Work required >>
The expected response is the entire set of entries, copied exactly.

Records provided >>
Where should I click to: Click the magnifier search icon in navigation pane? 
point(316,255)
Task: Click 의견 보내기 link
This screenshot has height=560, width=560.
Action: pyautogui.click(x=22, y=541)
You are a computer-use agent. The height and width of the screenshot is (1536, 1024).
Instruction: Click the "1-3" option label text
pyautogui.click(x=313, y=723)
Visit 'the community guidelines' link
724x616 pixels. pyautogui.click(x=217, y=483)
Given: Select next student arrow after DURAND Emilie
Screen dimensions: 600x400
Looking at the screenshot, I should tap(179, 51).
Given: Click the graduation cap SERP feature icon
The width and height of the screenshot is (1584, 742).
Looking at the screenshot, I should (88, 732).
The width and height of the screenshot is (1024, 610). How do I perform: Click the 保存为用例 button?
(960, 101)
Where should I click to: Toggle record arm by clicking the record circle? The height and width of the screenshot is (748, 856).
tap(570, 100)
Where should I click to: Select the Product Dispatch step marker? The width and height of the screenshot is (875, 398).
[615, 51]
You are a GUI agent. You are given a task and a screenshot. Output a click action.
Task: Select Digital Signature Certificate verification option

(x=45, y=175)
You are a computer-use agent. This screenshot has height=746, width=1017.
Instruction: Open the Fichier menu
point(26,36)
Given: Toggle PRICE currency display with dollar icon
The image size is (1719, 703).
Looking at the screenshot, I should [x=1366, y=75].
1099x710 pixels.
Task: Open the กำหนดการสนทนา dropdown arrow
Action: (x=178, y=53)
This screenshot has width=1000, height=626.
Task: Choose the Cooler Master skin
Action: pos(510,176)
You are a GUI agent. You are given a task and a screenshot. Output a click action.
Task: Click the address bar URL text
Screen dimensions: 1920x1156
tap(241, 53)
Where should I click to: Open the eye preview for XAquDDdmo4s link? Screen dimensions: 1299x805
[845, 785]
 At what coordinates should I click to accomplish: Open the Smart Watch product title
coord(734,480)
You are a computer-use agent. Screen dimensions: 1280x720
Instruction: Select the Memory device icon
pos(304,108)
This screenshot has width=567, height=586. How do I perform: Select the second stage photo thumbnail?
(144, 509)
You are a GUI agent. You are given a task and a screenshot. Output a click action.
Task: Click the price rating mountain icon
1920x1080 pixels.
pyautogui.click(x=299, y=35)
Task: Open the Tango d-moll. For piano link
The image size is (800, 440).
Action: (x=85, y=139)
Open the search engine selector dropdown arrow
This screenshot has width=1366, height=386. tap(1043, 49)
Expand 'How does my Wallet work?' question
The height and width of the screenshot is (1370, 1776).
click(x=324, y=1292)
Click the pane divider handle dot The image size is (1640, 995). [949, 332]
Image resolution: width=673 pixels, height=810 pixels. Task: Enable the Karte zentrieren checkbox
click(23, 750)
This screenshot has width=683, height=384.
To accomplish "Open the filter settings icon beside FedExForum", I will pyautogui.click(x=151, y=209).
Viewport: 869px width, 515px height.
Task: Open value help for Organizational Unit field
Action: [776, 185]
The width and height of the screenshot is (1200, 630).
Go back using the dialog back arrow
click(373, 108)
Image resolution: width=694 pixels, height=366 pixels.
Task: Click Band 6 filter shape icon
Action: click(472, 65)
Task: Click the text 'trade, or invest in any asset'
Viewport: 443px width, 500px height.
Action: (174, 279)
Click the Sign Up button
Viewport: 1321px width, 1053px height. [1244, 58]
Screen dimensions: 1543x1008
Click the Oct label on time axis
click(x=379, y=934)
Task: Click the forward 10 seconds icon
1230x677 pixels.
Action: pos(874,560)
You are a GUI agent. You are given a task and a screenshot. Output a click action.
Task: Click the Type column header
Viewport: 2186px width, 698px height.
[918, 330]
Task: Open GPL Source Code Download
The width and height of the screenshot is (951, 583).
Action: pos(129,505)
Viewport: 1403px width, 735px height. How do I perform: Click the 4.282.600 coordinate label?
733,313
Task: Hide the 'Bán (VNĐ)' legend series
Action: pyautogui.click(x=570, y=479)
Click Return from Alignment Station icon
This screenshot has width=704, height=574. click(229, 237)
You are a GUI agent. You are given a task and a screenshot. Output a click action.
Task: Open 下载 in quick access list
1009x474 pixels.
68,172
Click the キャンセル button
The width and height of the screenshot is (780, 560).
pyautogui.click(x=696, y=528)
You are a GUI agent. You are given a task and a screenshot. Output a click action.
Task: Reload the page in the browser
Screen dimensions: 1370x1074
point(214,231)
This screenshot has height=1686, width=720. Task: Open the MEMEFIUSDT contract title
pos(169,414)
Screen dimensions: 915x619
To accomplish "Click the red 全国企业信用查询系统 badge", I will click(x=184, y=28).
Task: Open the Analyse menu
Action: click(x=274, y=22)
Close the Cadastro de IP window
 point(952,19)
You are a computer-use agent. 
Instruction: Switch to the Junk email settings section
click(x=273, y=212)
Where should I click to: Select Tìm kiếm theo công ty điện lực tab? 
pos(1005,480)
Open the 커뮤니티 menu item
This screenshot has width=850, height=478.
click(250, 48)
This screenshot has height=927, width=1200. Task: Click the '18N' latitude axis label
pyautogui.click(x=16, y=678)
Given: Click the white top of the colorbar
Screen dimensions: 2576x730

Task answer >>
Where should I click to: Click the magnifier search icon in navigation pane? 
point(316,255)
Task: Click 의견 보내기 link
This screenshot has height=560, width=560.
Action: pyautogui.click(x=22, y=541)
You are a computer-use agent. The height and width of the screenshot is (1536, 1024).
Instruction: Click the "1-3" option label text
pyautogui.click(x=313, y=723)
Visit 'the community guidelines' link
724x616 pixels. pyautogui.click(x=217, y=483)
Given: Select next student arrow after DURAND Emilie
Screen dimensions: 600x400
Looking at the screenshot, I should tap(179, 51).
Given: Click the graduation cap SERP feature icon
The width and height of the screenshot is (1584, 742).
Looking at the screenshot, I should (88, 732).
The width and height of the screenshot is (1024, 610). How do I perform: Click the 保存为用例 button?
(960, 101)
Where should I click to: Toggle record arm by clicking the record circle? The height and width of the screenshot is (748, 856).
tap(570, 100)
Where should I click to: Select the Product Dispatch step marker? The width and height of the screenshot is (875, 398).
[615, 51]
You are a GUI agent. You are given a task and a screenshot. Output a click action.
Task: Select Digital Signature Certificate verification option

(x=45, y=175)
You are a computer-use agent. This screenshot has height=746, width=1017.
Instruction: Open the Fichier menu
point(26,36)
Given: Toggle PRICE currency display with dollar icon
The image size is (1719, 703).
Looking at the screenshot, I should [x=1366, y=75].
1099x710 pixels.
Task: Open the กำหนดการสนทนา dropdown arrow
Action: (x=178, y=53)
This screenshot has width=1000, height=626.
Task: Choose the Cooler Master skin
Action: pos(510,176)
You are a GUI agent. You are given a task and a screenshot. Output a click action.
Task: Click the address bar URL text
Screen dimensions: 1920x1156
tap(241, 53)
Where should I click to: Open the eye preview for XAquDDdmo4s link? Screen dimensions: 1299x805
[845, 785]
 At what coordinates should I click to accomplish: Open the Smart Watch product title
coord(734,480)
You are a computer-use agent. Screen dimensions: 1280x720
Instruction: Select the Memory device icon
pos(304,108)
This screenshot has width=567, height=586. How do I perform: Select the second stage photo thumbnail?
(144, 509)
You are a GUI agent. You are given a task and a screenshot. Output a click action.
Task: Click the price rating mountain icon
1920x1080 pixels.
pyautogui.click(x=299, y=35)
Task: Open the Tango d-moll. For piano link
The image size is (800, 440).
Action: (x=85, y=139)
Open the search engine selector dropdown arrow
This screenshot has width=1366, height=386. tap(1043, 49)
Expand 'How does my Wallet work?' question
The height and width of the screenshot is (1370, 1776).
click(x=324, y=1292)
Click the pane divider handle dot The image size is (1640, 995). [949, 332]
Image resolution: width=673 pixels, height=810 pixels. Task: Enable the Karte zentrieren checkbox
click(23, 750)
This screenshot has width=683, height=384.
To accomplish "Open the filter settings icon beside FedExForum", I will pyautogui.click(x=151, y=209).
Viewport: 869px width, 515px height.
Task: Open value help for Organizational Unit field
Action: [776, 185]
The width and height of the screenshot is (1200, 630).
Go back using the dialog back arrow
click(373, 108)
Image resolution: width=694 pixels, height=366 pixels.
Task: Click Band 6 filter shape icon
Action: click(472, 65)
Task: Click the text 'trade, or invest in any asset'
Viewport: 443px width, 500px height.
Action: (174, 279)
Click the Sign Up button
Viewport: 1321px width, 1053px height. [1244, 58]
Screen dimensions: 1543x1008
Click the Oct label on time axis
click(x=379, y=934)
Task: Click the forward 10 seconds icon
1230x677 pixels.
Action: pos(874,560)
You are a GUI agent. You are given a task and a screenshot. Output a click action.
Task: Click the Type column header
Viewport: 2186px width, 698px height.
[918, 330]
Task: Open GPL Source Code Download
The width and height of the screenshot is (951, 583).
Action: pos(129,505)
Viewport: 1403px width, 735px height. How do I perform: Click the 4.282.600 coordinate label?
733,313
Task: Hide the 'Bán (VNĐ)' legend series
Action: pyautogui.click(x=570, y=479)
Click Return from Alignment Station icon
This screenshot has width=704, height=574. click(229, 237)
You are a GUI agent. You are given a task and a screenshot. Output a click action.
Task: Open 下载 in quick access list
1009x474 pixels.
68,172
Click the キャンセル button
The width and height of the screenshot is (780, 560).
pyautogui.click(x=696, y=528)
You are a GUI agent. You are given a task and a screenshot. Output a click action.
Task: Reload the page in the browser
Screen dimensions: 1370x1074
point(214,231)
This screenshot has height=1686, width=720. Task: Open the MEMEFIUSDT contract title
pos(169,414)
Screen dimensions: 915x619
To accomplish "Click the red 全国企业信用查询系统 badge", I will click(x=184, y=28).
Task: Open the Analyse menu
Action: click(x=274, y=22)
Close the Cadastro de IP window
 point(952,19)
You are a computer-use agent. 
Instruction: Switch to the Junk email settings section
click(x=273, y=212)
Where should I click to: Select Tìm kiếm theo công ty điện lực tab? 
pos(1005,480)
Open the 커뮤니티 menu item
This screenshot has width=850, height=478.
click(250, 48)
This screenshot has height=927, width=1200. Task: Click the '18N' latitude axis label
pyautogui.click(x=16, y=678)
Given: Click the white top of the colorbar
Screen dimensions: 2576x730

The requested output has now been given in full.